- **PAGE EXCERPT**:

┏━━

[Mesa-dev] [PATCH 06/10] i965/vs: Add support for pull constant loads for uniform arrays.
Kenneth Graunke
kenneth at whitecape.org
Wed Aug 24 11:26:54 PDT 2011
On 08/23/2011 06:25 PM, Eric Anholt wrote:
> ---
> src/mesa/drivers/dri/i965/brw_defines.h | 1 +
> src/mesa/drivers/dri/i965/brw_vec4.h | 11 ++
> src/mesa/drivers/dri/i965/brw_vec4_emit.cpp | 51 +++++++++-
> src/mesa/drivers/dri/i965/brw_vec4_visitor.cpp | 133 +++++++++++++++++++++++-
> 4 files changed, 192 insertions(+), 4 deletions(-)
Some suggestions for tidying up the patch below. Otherwise looks good.
> diff --git a/src/mesa/drivers/dri/i965/brw_defines.h b/src/mesa/drivers/dri/i965/brw_defines.h
> index d1799c0..5f34939 100644
> --- a/src/mesa/drivers/dri/i965/brw_defines.h
> +++ b/src/mesa/drivers/dri/i965/brw_defines.h
> @@ -643,6 +643,7 @@ enum opcode {
> VS_OPCODE_URB_WRITE,
> VS_OPCODE_SCRATCH_READ,
> VS_OPCODE_SCRATCH_WRITE,
> + VS_OPCODE_PULL_CONSTANT_LOAD,
> };
>
> #define BRW_PREDICATE_NONE 0
> diff --git a/src/mesa/drivers/dri/i965/brw_vec4.h b/src/mesa/drivers/dri/i965/brw_vec4.h
> index 1db910e..5a4ba0f 100644
> --- a/src/mesa/drivers/dri/i965/brw_vec4.h
> +++ b/src/mesa/drivers/dri/i965/brw_vec4.h
> @@ -364,6 +364,7 @@ public:
> */
> dst_reg output_reg[VERT_RESULT_MAX];
> int uniform_size[MAX_UNIFORMS];
> + int uniform_vector_size[MAX_UNIFORMS];
> int uniforms;
>
> struct hash_table *variable_ht;
> @@ -380,6 +381,7 @@ public:
> void reg_allocate_trivial();
> void reg_allocate();
> void move_grf_array_access_to_scratch();
> + void move_uniform_array_access_to_pull_constants();
> void calculate_live_intervals();
> bool dead_code_eliminate();
> bool virtual_grf_interferes(int a, int b);
> @@ -439,6 +441,8 @@ public:
>
> src_reg get_scratch_offset(vec4_instruction *inst,
> src_reg *reladdr, int reg_offset);
> + src_reg get_pull_constant_offset(vec4_instruction *inst,
> + src_reg *reladdr, int reg_offset);
> void emit_scratch_read(vec4_instruction *inst,
> dst_reg dst,
> src_reg orig_src,
> @@ -447,6 +451,10 @@ public:
> src_reg temp,
> dst_reg orig_dst,
> int base_offset);
> + void emit_pull_constant_load(vec4_instruction *inst,
> + dst_reg dst,
> + src_reg orig_src,
> + int base_offset);
>
> GLboolean try_emit_sat(ir_expression *ir);
>
> @@ -482,6 +490,9 @@ public:
> void generate_scratch_read(vec4_instruction *inst,
> struct brw_reg dst,
> struct brw_reg index);
> + void generate_pull_constant_load(vec4_instruction *inst,
> + struct brw_reg dst,
> + struct brw_reg index);
> };
>
> } /* namespace brw */
> diff --git a/src/mesa/drivers/dri/i965/brw_vec4_emit.cpp b/src/mesa/drivers/dri/i965/brw_vec4_emit.cpp
> index 794f499..d77b2c6 100644
> --- a/src/mesa/drivers/dri/i965/brw_vec4_emit.cpp
> +++ b/src/mesa/drivers/dri/i965/brw_vec4_emit.cpp
> @@ -114,7 +114,7 @@ vec4_visitor::setup_uniforms(int reg)

┗━━

A run of records
┏━━

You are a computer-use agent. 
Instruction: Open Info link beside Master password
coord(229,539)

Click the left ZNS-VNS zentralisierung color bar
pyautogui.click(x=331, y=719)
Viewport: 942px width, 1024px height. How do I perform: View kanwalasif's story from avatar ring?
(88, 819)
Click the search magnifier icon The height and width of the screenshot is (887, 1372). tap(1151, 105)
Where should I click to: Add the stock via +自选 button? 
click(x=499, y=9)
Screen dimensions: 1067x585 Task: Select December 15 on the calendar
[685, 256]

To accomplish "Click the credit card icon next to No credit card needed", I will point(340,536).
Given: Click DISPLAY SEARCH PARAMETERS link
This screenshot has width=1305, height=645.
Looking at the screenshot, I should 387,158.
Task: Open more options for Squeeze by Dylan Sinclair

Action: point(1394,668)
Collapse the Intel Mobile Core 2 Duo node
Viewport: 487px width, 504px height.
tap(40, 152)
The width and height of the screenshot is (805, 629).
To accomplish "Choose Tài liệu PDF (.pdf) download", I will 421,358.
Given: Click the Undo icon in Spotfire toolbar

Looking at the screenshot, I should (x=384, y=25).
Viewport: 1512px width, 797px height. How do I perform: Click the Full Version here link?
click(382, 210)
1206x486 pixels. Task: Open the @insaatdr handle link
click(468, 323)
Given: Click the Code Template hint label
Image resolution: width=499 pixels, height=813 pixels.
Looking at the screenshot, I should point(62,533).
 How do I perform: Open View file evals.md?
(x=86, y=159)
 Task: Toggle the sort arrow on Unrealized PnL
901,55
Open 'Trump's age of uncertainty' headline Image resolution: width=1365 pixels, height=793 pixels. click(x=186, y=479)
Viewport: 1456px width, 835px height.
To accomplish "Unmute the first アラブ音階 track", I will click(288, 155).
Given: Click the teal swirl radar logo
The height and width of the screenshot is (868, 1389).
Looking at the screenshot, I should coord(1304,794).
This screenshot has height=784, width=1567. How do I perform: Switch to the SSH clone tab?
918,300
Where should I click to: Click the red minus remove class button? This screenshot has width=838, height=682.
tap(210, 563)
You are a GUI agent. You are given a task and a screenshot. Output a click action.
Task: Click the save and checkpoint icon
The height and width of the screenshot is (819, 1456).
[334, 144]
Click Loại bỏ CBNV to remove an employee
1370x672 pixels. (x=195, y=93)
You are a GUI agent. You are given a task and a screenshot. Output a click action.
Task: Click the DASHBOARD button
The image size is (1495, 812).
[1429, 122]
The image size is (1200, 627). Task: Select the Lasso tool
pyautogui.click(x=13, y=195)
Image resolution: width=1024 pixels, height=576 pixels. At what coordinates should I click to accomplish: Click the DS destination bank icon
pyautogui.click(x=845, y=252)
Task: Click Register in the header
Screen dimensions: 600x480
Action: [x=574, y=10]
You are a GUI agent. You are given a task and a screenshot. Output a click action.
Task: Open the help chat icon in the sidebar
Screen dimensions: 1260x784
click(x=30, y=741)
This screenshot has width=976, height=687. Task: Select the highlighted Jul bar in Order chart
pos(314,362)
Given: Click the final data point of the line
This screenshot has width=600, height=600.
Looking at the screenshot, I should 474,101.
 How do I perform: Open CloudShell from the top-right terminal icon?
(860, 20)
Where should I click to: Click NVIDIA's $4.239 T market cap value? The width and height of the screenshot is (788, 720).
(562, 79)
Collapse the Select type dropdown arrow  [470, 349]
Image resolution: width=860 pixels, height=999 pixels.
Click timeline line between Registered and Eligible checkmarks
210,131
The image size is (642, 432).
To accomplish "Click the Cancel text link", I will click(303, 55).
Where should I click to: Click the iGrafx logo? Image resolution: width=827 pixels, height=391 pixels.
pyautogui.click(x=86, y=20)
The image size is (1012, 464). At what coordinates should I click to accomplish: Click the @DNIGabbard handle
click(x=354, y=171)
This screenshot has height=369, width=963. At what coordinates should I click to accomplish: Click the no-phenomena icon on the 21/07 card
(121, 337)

┗━━

- **PROBLEM DETAILS**:
Name every function that the patch review above adds a declaration for in brw_vec4.h.

- **RESPONSE FOR THIS EXERCISE**:
move_uniform_array_access_to_pull_constants, get_pull_constant_offset, emit_pull_constant_load, generate_pull_constant_load